By DAVE KEHR
© 2017 New York Times News Service
Jerry Lewis, the comedian and filmmaker who was adored by many, disdained by others, but unquestionably a defining figure of American entertainment in the 20th century, died Sunday morning at his home in Las Vegas. He was 91.
Lewis knew success in movies, on television, in nightclubs, on the Broadway stage and in the university lecture hall. His career had its ups and downs, but when it was at its zenith there were few stars any bigger. And he got there remarkably quickly.
Barely out of his teens, he shot to fame shortly after World War II with a nightclub act in which the rakish, imperturbable Dean Martin crooned and the skinny, hyperactive Lewis capered around the stage, a dangerously volatile id to Martin’s supremely relaxed ego.
After his break with Martin in 1956, Lewis went on to a successful solo career, eventually writing, producing and directing many of his own films.

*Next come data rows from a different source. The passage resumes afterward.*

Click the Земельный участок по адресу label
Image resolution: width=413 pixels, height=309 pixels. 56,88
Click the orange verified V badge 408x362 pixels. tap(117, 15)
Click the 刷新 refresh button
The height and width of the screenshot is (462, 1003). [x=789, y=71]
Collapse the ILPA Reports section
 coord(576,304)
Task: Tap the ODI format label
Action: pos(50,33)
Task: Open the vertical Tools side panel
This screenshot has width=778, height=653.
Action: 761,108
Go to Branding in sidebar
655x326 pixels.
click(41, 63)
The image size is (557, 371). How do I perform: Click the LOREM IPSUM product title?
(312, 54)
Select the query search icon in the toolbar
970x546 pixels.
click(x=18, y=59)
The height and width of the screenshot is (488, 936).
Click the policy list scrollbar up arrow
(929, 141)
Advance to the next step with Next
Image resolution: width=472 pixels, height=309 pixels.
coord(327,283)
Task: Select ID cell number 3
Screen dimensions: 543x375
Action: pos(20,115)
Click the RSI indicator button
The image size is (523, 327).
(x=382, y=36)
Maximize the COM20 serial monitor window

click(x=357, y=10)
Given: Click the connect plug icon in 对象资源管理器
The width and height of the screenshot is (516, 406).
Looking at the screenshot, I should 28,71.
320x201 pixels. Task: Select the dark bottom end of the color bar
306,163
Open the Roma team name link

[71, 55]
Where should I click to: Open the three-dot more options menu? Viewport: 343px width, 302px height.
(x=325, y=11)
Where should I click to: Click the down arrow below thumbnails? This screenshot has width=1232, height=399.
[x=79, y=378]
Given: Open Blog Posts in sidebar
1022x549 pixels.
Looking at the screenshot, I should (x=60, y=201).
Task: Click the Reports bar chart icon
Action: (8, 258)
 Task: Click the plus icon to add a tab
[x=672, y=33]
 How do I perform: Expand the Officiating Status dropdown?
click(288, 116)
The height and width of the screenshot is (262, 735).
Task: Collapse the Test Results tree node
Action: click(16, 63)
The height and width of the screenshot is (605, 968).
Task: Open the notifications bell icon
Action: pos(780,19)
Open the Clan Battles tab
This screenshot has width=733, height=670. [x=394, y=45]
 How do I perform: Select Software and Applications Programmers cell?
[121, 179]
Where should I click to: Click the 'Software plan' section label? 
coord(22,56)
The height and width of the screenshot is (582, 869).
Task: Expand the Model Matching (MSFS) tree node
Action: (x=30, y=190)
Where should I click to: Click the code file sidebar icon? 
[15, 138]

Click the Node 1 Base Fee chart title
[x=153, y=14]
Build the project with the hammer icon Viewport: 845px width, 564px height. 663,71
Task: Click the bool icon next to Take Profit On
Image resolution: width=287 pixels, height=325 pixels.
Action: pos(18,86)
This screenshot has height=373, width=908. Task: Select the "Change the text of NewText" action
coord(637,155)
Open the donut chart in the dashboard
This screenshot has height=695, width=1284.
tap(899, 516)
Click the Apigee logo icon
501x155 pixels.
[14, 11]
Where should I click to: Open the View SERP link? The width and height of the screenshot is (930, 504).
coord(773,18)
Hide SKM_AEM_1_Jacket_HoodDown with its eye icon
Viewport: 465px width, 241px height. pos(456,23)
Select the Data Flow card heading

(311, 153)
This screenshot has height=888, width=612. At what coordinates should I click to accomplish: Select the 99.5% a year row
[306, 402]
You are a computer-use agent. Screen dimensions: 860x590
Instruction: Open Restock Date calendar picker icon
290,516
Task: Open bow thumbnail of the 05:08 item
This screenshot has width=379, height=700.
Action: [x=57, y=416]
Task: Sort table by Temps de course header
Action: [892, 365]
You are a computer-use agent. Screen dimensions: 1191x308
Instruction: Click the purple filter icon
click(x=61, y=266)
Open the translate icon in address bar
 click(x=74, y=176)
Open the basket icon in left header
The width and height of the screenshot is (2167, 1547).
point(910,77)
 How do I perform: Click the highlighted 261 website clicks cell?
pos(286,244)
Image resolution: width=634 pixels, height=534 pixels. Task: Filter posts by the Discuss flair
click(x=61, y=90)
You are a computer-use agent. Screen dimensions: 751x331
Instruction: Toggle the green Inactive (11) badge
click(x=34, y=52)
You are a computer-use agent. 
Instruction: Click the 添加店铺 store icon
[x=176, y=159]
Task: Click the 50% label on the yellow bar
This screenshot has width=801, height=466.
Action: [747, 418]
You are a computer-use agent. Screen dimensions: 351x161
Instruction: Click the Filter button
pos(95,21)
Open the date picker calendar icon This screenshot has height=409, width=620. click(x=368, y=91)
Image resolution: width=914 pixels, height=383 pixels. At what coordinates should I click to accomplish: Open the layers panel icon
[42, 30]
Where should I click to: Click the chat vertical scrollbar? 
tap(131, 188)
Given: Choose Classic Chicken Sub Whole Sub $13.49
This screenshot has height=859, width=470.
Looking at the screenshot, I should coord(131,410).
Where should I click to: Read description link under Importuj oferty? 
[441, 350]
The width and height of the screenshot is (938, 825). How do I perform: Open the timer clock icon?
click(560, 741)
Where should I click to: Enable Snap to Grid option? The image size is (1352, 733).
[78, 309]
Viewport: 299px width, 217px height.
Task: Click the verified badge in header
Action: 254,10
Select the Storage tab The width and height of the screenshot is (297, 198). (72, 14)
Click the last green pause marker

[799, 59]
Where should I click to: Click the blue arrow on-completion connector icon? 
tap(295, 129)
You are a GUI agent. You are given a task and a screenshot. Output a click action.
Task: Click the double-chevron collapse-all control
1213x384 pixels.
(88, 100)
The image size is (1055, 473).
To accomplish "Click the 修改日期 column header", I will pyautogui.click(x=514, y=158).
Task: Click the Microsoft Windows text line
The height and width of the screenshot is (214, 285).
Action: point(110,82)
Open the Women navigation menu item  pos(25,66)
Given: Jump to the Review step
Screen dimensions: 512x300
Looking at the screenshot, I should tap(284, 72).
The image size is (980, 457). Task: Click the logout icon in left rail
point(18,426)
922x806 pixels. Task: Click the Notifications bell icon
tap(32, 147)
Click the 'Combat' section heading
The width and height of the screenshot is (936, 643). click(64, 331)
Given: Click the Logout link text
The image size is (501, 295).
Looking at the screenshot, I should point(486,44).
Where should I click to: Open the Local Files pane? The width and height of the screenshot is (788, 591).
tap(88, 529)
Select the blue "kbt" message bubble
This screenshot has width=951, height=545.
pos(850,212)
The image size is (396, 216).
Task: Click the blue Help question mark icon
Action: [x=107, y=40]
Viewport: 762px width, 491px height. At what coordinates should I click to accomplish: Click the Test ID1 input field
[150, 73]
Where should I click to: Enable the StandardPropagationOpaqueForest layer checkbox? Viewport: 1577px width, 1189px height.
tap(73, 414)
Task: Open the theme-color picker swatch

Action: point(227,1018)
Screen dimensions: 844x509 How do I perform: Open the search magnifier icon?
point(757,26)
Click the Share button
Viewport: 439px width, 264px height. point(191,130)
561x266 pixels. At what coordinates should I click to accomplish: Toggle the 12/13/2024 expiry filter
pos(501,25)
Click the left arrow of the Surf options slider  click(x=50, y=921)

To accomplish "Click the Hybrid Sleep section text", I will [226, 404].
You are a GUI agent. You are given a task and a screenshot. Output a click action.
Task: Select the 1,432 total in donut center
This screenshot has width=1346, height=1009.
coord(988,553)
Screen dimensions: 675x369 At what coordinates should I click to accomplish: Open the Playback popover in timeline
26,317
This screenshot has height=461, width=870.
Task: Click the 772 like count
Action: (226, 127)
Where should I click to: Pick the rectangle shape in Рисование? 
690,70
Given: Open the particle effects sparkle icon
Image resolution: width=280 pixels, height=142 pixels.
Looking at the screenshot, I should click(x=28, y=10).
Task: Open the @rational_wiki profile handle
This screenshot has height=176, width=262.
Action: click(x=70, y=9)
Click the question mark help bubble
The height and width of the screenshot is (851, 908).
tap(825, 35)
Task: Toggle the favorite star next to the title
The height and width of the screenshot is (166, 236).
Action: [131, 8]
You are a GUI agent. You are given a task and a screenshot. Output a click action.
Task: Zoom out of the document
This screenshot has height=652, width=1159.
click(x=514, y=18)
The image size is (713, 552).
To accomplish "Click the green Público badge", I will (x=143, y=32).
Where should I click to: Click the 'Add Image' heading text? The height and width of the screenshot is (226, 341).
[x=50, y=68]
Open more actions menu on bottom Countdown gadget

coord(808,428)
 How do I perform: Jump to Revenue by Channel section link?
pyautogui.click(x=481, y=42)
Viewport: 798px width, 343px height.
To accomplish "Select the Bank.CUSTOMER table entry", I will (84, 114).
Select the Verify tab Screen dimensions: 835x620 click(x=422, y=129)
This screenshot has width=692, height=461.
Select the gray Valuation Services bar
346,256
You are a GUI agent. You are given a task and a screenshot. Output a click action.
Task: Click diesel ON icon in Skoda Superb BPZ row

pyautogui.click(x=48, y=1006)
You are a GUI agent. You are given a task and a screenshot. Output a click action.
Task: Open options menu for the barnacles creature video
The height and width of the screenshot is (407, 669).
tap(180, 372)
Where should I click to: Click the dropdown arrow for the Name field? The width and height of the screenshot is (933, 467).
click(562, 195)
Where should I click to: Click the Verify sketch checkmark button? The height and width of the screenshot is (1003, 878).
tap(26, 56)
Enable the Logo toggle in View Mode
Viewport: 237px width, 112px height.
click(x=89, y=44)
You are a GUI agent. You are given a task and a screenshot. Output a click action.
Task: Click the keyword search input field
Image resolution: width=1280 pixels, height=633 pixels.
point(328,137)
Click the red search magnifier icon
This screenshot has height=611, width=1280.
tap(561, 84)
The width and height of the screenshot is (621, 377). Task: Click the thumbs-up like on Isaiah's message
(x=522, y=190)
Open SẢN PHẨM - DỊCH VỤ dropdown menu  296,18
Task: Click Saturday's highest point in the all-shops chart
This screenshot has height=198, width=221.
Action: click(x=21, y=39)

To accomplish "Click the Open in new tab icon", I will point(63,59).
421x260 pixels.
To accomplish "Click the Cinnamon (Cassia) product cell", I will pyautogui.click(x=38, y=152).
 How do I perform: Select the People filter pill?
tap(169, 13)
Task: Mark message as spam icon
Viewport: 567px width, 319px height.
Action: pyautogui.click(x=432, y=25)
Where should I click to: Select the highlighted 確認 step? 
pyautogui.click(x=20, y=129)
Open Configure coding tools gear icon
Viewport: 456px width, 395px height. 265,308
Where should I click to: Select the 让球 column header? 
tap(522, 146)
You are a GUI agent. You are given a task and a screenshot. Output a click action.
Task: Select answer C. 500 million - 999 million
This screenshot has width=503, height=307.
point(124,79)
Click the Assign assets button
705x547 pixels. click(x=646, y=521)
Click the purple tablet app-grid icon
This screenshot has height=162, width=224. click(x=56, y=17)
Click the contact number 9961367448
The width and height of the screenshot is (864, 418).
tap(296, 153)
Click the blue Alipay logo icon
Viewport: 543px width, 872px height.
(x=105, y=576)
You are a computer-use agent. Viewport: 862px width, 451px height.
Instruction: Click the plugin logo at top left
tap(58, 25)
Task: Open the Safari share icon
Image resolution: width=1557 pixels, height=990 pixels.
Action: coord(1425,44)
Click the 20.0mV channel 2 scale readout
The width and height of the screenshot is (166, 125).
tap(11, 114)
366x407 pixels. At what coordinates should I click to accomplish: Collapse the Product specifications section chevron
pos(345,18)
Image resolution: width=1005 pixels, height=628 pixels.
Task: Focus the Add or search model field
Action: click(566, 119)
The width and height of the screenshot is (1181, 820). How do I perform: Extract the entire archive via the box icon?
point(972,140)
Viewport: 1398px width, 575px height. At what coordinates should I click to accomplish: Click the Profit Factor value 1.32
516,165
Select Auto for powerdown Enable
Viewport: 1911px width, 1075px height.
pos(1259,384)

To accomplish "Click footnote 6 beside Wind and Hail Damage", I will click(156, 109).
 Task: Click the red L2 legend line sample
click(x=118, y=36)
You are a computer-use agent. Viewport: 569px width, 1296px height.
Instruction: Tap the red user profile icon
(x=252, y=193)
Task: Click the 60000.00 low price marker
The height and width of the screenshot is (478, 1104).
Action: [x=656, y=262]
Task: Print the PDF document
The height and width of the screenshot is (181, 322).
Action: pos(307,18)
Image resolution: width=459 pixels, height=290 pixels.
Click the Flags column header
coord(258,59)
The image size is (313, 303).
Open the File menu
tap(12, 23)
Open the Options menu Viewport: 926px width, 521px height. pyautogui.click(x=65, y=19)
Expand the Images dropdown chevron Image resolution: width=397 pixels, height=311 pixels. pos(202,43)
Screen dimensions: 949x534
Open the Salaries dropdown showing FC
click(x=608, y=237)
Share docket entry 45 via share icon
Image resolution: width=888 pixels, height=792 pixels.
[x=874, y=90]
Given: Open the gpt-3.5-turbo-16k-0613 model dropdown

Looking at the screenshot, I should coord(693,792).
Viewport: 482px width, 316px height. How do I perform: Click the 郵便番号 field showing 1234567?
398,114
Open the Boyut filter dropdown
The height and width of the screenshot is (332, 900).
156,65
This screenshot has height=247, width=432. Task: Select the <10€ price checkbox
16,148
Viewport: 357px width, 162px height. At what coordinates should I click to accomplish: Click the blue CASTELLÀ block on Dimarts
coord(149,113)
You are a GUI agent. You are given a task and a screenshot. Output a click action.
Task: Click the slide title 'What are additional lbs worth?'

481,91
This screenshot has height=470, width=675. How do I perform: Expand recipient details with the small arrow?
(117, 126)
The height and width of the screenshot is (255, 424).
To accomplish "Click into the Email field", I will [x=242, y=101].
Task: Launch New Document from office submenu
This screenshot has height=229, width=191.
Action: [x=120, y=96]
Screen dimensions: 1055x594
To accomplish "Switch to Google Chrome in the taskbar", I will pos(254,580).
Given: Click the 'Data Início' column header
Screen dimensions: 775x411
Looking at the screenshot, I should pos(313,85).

As a spokesman for the Muscular Dystrophy Association, Lewis raised vast sums for charity; as a filmmaker of great personal force and technical skill, he made many contributions to the industry, including the invention in 1960 of a device — the video assist, which allowed directors to review their work immediately on the set — still in common use.
A mercurial personality who could flip from naked neediness to towering rage, Lewis seemed to contain multitudes, and he explored all of them. His ultimate object of contemplation was his own contradictory self, and he turned his obsession with fragmentation, discontinuity and the limits of language into a spectacle that enchanted children, disturbed adults and fascinated postmodernist critics.
Jerry Lewis was born on March 16, 1926, in Newark, New Jersey. Most sources, including his 1982 autobiography, “Jerry Lewis: In Person,” give his birth name as Joseph Levitch. But Shawn Levy, author of the exhaustive 1996 biography “King of Comedy: The Life and Art of Jerry Lewis,” unearthed a birth record that gave his first name as Jerome.
The phenomenal rise of Martin and Lewis was like nothing show business had seen before. Partly this was because of the rise of mass media after World War II. And partly it was because four years of war and its difficult aftermath were finally lifting, allowing America to indulge a long-suppressed taste for silliness. But primarily it was the unusual chemical reaction that occurred when Martin and Lewis were side by side.
After a farewell performance at the Copacabana on July 25, 1956, Martin and Lewis went their separate ways.
Lewis persuaded Paramount to take a chance on “The Bellboy” (1960), a virtually plotless hommage to silent-film comedy that he wrote, directed and starred in, playing a hapless employee of the Fontainebleau Hotel in Miami Beach.
It was the beginning of Lewis’ most creative period. During the next five years, he directed five more films of remarkable stylistic assurance, including “The Ladies Man” (1961), with its huge multistory set of a women’s boardinghouse, and, most notably, “The Nutty Professor” (1963), a variation on “Dr. Jekyll and Mr. Hyde,” in which Lewis appeared as a painfully shy chemistry professor and his dark alter ego, a swaggering nightclub singer.
“The Nutty Professor” is probably the most honored and analyzed of Lewis’ films. (It was also his personal favorite.)
Although he retained a preternaturally youthful appearance for many years, Lewis had a series of serious illnesses in his later life, including prostate cancer, pulmonary fibrosis and two heart attacks.
Through it all, Lewis continued his charity work, serving as national chairman of the Muscular Dystrophy Association and, beginning in 1966, hosting the association’s annual Labor Day weekend telethon. The telethon raised about $2 billion during the more than 40 years he was host.